United States Supreme Court
315 U.S. 257 (1942)
In Young v. United States, the petitioner, a practicing physician, was charged and convicted on eight counts for violating § 6 of the Harrison Anti-Narcotic Act by failing to keep records of narcotic preparations he administered to his patients. The disputed provision required certain parties, including "dispensing physicians," to keep records of their transactions involving specific narcotic preparations. The petitioner argued that this requirement did not apply to him as he was administering the preparations directly to patients whom he personally attended. The U.S. Court of Appeals for the Ninth Circuit affirmed the conviction, interpreting the statute as imposing an unconditional record-keeping requirement on all vendors of exempt preparations, including physicians. The case was brought to the U.S. Supreme Court after the Government confessed error, suggesting a potential misinterpretation of the statute.
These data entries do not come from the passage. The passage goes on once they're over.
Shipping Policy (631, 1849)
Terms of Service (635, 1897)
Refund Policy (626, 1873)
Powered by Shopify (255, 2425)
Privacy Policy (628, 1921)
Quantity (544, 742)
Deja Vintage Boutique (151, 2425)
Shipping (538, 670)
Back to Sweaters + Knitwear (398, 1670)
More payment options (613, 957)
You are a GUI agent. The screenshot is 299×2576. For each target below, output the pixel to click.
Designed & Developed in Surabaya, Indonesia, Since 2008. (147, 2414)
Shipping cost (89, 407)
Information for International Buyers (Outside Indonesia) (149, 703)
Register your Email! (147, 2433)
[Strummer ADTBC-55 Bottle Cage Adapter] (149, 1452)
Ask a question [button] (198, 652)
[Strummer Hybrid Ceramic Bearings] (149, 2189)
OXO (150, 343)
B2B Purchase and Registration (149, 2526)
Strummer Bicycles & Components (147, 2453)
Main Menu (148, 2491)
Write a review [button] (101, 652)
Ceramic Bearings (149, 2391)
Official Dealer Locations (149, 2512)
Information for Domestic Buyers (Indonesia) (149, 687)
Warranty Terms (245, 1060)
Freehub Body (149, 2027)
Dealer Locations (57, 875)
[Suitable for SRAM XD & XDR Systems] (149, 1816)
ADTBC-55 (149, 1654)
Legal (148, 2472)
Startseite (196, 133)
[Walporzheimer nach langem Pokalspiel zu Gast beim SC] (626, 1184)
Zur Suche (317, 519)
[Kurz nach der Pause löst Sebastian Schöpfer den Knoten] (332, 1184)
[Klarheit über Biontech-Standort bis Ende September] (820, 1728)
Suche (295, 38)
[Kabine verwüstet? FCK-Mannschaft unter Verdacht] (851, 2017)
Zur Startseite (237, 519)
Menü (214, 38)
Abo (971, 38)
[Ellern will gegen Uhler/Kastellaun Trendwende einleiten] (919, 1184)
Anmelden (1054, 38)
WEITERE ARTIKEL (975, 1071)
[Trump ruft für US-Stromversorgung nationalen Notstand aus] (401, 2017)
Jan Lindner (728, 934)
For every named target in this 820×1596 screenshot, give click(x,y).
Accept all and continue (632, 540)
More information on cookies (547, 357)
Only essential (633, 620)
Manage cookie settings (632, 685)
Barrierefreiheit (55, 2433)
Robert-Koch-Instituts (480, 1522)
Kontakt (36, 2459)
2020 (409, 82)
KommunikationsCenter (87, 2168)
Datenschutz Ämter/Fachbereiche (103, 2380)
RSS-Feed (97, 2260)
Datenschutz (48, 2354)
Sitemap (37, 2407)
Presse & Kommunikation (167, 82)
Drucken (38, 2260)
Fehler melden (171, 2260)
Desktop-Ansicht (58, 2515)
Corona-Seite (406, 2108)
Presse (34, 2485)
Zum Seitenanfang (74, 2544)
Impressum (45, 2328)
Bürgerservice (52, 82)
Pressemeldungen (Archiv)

The main issue was whether the record-keeping requirement of the second proviso of § 6 of the Harrison Anti-Narcotic Act applied to physicians administering narcotic preparations directly to patients they personally attended.
The U.S. Supreme Court held that the record-keeping requirement did not apply to physicians who administered narcotic preparations to patients they personally attended.
The U.S. Supreme Court reasoned that the term "dispensing physicians" was intended to apply only to those physicians acting as dealers in the sale of drugs, not to those administering drugs directly to patients. The Court examined the statutory language and the legislative history, concluding that Congress distinguished between "dispense" and "administer," and intended the record-keeping requirement to apply to physicians who were effectively vendors. The Court noted that Congress's use of the qualifying adjective "dispensing" signified that not all physicians were required to keep records, only those who were acting as manufacturers, producers, compounders, or vendors. Furthermore, the legislative history supported the interpretation that the provision was aimed at physicians selling drugs, not those administering them directly in a professional capacity.